Juulsen plays the best overall defensive game of the three, frequently making the safe, but most logical, play in a situation. He reads the play well and doesn’t often find himself caught out of position, all things the Canadiens’ coaches are looking for in their younger players. Along the blue line, Juulsen’s physicality has been a known entity since his rookie year, with the defender having no issue stepping up the physical play to deliver devastating body checks all over the ice. Going from potentially having his career over to stepping into the NHL playoffs would be quite the comeback for the young defender.

Cale Fleury

The surprise of the pre-season training camp, Fleury is one of the other young prospects competing to make his way back into the lineup. His rise to the NHL was quick compared to many others who worked their way through the AHL system in the past. He impressed in his pre-season showing, showcasing smooth skating and puck moving along with a big shot that made him a versatile offensive asset. Defensively, his skating allowed him to remain mobile in his own end, and despite his build, Fleury was more than capable of dolling out crushing hits along the boards.

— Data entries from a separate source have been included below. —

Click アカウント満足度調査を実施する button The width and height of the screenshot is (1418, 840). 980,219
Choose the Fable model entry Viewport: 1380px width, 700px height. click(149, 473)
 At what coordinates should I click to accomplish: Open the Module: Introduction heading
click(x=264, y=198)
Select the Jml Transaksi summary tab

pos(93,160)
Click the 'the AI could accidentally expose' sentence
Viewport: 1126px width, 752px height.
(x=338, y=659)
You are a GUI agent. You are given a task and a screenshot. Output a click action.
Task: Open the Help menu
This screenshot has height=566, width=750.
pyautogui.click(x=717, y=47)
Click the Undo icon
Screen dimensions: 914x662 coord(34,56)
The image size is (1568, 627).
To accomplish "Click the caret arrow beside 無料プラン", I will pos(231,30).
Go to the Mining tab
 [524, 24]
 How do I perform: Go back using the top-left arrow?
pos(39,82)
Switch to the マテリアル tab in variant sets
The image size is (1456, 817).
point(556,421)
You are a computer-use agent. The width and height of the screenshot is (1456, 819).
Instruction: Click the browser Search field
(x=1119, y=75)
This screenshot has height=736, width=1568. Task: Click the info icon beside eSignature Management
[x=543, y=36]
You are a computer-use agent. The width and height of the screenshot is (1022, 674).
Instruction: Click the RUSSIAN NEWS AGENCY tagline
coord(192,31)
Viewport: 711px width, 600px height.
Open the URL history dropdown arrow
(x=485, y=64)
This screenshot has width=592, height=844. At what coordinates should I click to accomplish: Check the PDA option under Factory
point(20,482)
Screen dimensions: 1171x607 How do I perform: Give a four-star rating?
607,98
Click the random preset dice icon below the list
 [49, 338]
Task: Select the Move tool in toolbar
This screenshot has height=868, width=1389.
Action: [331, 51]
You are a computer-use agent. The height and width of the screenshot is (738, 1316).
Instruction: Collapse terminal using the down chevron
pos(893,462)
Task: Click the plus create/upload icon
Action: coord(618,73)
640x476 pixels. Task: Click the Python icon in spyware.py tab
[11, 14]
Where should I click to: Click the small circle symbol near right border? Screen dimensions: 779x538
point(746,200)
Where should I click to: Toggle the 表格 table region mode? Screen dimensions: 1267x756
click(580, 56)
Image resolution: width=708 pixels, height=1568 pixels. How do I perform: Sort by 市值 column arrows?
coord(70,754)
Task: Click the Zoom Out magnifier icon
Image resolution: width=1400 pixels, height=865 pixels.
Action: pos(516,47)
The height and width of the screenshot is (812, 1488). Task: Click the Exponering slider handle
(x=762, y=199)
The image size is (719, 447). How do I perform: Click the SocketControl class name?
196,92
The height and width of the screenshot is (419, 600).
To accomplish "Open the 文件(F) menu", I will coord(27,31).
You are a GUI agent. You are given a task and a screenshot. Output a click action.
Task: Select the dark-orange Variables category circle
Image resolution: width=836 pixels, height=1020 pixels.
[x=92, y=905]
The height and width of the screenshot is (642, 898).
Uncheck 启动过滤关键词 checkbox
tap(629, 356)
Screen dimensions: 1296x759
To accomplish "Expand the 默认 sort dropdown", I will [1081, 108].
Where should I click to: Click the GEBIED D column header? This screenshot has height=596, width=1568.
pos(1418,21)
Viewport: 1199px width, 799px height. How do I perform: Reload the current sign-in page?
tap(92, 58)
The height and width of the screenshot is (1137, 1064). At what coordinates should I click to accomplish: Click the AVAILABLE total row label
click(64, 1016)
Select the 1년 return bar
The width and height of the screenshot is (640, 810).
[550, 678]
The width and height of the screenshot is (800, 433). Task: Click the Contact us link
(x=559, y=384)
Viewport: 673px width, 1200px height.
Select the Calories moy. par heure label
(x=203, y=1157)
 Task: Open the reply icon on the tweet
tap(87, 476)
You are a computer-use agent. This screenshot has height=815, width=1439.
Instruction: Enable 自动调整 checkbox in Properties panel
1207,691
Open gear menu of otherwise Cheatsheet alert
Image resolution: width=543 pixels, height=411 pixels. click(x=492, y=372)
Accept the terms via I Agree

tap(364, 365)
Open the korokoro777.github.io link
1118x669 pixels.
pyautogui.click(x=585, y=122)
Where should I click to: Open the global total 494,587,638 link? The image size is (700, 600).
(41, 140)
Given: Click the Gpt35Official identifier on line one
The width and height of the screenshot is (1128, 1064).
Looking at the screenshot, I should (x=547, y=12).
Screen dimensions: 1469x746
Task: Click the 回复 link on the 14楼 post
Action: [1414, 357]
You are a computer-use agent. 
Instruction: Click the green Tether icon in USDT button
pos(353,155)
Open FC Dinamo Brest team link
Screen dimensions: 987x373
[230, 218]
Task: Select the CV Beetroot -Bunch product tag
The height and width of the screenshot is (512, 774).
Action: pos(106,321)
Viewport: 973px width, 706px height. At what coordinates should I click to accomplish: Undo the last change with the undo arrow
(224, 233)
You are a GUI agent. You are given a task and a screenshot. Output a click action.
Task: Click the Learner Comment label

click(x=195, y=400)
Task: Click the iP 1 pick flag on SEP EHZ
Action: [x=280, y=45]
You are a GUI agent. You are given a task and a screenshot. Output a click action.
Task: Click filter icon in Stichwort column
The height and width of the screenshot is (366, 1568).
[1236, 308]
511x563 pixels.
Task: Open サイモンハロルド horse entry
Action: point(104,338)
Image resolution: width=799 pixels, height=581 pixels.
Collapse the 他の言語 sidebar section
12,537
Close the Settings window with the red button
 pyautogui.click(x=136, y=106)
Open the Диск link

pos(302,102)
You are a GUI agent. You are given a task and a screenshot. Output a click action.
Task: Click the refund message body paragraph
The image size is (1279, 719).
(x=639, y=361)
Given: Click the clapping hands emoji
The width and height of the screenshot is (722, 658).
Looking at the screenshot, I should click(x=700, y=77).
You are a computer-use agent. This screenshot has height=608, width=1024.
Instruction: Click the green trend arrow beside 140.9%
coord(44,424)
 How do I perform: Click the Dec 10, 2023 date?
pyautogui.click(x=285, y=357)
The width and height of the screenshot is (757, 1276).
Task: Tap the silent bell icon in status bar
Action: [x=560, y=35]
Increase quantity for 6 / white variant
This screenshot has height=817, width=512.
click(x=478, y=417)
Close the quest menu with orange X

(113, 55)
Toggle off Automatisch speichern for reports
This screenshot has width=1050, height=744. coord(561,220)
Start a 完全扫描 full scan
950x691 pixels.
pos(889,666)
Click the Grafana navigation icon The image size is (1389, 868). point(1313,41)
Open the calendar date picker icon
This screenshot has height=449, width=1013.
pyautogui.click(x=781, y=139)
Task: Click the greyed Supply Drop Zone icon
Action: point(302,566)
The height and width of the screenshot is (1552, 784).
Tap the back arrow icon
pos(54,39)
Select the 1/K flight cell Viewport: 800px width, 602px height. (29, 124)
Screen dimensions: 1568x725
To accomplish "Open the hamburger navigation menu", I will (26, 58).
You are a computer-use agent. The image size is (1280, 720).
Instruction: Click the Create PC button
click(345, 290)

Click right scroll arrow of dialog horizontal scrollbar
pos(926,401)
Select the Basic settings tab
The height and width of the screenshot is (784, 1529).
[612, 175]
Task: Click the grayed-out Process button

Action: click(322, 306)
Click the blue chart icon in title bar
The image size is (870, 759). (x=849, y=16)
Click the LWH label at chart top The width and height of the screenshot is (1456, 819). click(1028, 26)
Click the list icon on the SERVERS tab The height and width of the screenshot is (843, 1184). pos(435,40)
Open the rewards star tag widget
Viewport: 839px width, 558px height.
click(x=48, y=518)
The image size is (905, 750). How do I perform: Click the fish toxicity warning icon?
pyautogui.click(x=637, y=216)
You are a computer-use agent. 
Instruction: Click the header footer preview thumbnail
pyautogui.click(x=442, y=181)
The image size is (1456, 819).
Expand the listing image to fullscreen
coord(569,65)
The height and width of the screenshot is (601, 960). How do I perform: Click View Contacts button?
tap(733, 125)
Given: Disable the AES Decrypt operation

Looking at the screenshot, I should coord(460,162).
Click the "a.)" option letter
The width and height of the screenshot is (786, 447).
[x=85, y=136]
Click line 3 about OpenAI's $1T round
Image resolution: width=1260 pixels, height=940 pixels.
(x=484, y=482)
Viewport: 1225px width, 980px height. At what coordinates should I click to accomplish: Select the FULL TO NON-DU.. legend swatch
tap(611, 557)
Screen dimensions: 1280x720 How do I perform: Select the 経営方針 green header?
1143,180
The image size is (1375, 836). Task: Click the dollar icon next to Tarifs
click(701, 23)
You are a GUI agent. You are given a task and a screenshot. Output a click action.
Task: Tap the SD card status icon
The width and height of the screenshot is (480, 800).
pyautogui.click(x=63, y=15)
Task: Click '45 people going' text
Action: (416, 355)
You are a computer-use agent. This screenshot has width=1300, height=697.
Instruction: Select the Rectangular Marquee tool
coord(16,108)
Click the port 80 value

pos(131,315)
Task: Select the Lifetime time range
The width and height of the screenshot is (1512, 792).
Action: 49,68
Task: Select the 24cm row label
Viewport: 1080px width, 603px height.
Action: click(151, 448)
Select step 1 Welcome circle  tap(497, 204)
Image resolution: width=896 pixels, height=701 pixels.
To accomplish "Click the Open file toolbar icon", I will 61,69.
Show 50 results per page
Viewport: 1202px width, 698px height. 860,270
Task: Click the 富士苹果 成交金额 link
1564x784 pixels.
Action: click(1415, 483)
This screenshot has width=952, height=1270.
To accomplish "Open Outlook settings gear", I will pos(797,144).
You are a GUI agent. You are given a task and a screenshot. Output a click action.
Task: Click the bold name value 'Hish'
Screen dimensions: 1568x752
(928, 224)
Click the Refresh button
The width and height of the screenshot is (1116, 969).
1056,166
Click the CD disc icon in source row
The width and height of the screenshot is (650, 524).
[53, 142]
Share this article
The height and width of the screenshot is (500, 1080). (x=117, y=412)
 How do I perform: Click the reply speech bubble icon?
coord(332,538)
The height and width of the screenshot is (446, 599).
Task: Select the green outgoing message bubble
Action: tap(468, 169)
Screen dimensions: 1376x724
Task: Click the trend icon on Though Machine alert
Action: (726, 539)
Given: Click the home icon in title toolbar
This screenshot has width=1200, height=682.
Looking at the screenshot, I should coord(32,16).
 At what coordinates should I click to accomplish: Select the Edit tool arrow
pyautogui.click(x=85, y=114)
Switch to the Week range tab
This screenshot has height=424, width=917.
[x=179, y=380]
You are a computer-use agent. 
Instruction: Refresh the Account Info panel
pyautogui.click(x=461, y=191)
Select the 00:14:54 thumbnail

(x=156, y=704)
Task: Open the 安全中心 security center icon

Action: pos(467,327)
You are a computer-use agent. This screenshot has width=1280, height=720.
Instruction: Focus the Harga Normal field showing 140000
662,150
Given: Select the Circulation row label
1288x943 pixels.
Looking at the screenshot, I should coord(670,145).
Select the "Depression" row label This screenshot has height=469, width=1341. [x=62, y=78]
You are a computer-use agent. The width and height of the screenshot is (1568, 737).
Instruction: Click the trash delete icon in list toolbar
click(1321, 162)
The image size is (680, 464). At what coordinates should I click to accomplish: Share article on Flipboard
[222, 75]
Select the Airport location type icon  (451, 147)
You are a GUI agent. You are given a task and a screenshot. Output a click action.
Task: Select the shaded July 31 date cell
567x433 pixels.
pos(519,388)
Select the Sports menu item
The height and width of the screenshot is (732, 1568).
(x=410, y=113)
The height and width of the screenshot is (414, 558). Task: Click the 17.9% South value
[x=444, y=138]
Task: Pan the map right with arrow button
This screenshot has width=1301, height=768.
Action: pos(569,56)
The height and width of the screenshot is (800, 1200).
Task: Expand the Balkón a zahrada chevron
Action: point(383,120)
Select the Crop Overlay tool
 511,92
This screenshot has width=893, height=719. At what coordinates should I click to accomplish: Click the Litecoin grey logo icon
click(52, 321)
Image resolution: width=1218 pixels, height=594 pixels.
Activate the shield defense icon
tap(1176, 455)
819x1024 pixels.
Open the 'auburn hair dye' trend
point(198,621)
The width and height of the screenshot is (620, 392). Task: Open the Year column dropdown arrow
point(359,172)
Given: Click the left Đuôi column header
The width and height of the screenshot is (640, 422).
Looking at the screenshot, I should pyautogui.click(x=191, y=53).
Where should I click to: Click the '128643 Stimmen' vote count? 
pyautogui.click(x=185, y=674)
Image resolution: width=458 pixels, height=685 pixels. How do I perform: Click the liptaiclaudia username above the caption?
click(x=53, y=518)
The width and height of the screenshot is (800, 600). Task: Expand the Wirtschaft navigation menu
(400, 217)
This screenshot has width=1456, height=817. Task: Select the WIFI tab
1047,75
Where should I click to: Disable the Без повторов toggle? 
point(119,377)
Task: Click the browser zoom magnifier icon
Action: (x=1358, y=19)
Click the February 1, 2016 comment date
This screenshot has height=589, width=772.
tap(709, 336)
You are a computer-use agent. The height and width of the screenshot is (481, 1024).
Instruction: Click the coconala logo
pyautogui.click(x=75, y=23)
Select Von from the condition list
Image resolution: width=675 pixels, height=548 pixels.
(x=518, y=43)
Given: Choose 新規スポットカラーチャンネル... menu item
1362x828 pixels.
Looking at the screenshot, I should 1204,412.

However, through bad luck and the Canadiens having a rough season overall, Fleury managed just one goal before being sent down to the AHL where he tallied five points in 14 games before the season was paused. While just 21 years old, the combination of puck-moving talent and physicality should be highly appealing to Julien in the the qualifying rounds.

Josh Brook

Perhaps the longest shot of the three is the one with the highest potential if everything goes to plan with his development. Brook went through a difficult rookie season, but as it went on he looked more and more like the star he was in the WHL. Brook, when at his best, is a dynamic puck mover with the talent to carry the puck through all three zones. However, out of all three prospects Brook is also the longest shot due primarily to the fact he is the youngest and has had the most struggles this year.

His inclusion in the training camp is a good sign though. He ended his AHL season strongly, showing more confidence at both ends of the ice, even if the points weren’t always piling up. If the Habs want to take a risk and lean on a more offensively inclined defenceman, Brook could be their man, but based on experience alone it’s not very likely. With his growth this season Brook has the chance to impress in the training camp and exhibition games, possibly earning himself a role in the top six. For Brook, this restart gives him a chance to continue growing as a prospect and serve as a potential audition for next season.

There’s plenty of choices to be made going into the qualifying rounds, and if the Canadiens are truly serious about making a deep run into the playoffs they have a mountain of hard choices to make. On the third pairing, they have plenty of options, and for the first time in awhile it’s primarily prospects who are competing for one of those spots. Regardless of their choice, there’s multiple positives to them — and some drawbacks — but it gives the coaching staff a variety of options depending on what style of play they’re looking for.